Goal of the exercise:
Look through the entries below and return all lines including the word "page".

== Supplied material ==

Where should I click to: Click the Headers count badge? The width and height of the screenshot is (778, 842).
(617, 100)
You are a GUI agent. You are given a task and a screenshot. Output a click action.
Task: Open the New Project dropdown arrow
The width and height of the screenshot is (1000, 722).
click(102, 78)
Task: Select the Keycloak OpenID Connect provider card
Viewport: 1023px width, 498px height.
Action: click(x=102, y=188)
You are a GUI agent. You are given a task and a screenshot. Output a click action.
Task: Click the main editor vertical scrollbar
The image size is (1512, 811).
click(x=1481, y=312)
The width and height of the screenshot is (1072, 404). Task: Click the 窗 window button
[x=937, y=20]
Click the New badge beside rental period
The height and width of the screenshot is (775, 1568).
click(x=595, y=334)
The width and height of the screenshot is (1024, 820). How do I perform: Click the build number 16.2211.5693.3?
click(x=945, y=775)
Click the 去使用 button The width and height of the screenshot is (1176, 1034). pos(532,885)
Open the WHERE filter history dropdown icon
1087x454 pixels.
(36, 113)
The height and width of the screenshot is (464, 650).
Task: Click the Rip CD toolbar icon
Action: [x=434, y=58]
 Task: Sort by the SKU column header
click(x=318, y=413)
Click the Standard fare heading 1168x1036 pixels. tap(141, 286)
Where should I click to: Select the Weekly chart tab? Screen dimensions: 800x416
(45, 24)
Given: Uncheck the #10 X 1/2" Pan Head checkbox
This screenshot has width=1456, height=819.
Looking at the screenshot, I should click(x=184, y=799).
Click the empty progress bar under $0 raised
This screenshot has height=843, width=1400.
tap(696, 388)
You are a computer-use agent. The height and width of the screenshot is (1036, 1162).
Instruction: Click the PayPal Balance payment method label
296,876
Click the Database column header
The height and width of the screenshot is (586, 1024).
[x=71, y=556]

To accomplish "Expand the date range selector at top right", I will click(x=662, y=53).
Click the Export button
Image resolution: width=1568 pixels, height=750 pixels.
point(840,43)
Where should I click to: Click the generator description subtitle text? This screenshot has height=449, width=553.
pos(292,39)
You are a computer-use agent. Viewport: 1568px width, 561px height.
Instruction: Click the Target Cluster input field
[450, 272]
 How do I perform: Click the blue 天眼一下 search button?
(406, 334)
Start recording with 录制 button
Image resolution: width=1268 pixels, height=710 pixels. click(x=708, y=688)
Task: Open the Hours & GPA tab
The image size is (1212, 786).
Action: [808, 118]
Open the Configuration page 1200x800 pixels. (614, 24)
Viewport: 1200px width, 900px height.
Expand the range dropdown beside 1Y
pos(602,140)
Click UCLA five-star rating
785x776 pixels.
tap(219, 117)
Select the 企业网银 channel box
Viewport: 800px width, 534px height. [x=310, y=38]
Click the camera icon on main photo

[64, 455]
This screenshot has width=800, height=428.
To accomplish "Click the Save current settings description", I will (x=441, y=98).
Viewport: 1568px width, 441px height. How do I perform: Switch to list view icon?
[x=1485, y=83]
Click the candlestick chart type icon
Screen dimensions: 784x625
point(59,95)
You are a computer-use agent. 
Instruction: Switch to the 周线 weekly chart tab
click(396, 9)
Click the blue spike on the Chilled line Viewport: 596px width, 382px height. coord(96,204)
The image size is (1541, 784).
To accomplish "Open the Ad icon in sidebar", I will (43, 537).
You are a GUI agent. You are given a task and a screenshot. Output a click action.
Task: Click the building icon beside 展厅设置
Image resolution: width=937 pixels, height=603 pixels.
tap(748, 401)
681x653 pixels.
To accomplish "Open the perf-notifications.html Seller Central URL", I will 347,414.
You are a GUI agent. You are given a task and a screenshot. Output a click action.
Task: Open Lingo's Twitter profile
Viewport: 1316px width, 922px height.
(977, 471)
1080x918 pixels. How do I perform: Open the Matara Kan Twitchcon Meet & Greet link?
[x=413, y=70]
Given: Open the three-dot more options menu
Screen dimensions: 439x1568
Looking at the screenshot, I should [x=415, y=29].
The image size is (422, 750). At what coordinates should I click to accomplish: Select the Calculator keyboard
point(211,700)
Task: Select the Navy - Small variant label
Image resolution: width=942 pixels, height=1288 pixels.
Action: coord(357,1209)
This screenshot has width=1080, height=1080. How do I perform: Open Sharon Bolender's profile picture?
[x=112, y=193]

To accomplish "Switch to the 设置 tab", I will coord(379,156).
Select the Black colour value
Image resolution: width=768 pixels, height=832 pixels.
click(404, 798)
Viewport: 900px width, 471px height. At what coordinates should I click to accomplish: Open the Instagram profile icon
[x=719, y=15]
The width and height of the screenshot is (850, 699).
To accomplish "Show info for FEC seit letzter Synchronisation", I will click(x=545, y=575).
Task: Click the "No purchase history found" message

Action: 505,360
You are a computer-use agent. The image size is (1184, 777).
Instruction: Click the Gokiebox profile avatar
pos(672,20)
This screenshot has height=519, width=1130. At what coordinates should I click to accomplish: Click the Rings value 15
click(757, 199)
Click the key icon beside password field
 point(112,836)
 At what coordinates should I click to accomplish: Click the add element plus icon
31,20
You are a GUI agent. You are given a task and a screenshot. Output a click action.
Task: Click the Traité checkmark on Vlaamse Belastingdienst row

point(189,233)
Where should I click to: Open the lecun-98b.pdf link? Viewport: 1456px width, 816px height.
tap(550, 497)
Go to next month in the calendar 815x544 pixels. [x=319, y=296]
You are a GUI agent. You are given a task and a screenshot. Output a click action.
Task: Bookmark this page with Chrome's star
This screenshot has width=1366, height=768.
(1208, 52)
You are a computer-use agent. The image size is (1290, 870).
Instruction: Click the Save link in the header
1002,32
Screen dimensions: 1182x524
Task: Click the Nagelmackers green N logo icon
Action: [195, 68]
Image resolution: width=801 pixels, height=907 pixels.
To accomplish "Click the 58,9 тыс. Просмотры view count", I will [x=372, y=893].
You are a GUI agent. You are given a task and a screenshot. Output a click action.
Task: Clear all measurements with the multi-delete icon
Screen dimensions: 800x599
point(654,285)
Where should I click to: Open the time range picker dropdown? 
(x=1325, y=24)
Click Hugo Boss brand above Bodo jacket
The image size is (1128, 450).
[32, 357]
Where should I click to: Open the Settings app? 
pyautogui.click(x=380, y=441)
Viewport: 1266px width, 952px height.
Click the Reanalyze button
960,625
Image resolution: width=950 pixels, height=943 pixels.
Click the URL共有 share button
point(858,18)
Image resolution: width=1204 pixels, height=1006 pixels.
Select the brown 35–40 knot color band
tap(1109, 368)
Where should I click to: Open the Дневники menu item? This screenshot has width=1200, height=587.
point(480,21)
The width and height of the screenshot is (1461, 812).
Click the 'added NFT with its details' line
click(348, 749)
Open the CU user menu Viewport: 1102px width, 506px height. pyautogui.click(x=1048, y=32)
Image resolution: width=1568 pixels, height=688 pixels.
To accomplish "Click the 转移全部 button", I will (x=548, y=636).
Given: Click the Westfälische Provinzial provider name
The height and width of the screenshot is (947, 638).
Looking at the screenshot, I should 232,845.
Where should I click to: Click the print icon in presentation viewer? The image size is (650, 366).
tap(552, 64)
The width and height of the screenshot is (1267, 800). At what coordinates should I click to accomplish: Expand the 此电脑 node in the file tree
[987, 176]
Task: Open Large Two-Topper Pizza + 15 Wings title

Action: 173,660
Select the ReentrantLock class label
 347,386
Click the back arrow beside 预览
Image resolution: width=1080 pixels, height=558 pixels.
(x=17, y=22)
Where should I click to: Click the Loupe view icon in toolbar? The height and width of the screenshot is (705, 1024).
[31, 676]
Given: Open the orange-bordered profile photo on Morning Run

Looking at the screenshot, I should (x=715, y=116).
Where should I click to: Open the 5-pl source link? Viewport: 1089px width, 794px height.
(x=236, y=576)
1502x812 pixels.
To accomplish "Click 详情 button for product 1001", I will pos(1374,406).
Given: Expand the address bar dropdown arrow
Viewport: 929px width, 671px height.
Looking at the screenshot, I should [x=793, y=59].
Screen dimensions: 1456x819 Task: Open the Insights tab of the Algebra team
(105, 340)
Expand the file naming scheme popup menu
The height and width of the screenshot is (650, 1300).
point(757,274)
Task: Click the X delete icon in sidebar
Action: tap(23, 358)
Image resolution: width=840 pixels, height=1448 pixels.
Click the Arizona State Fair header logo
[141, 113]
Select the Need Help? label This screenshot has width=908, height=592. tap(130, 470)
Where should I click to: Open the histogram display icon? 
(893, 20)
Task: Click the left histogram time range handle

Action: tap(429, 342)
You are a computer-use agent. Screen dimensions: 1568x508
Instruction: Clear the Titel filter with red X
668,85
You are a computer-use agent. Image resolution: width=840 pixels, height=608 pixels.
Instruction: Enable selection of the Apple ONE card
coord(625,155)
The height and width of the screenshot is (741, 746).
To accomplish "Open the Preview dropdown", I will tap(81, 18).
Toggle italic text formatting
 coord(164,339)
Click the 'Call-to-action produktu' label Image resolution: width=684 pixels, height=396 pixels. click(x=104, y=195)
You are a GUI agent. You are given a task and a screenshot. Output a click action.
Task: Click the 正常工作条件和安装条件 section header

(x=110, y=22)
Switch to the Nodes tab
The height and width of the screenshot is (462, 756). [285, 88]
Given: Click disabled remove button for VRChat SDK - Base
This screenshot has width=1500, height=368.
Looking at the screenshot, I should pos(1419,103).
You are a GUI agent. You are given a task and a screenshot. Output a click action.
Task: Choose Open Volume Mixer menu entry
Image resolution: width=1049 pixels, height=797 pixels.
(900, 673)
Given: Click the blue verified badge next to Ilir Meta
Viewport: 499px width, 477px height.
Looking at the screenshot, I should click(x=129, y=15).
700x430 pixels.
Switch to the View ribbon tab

===

Task solution:
Open the Configuration page 1200x800 pixels. (614, 24)
Task: Bookmark this page with Chrome's star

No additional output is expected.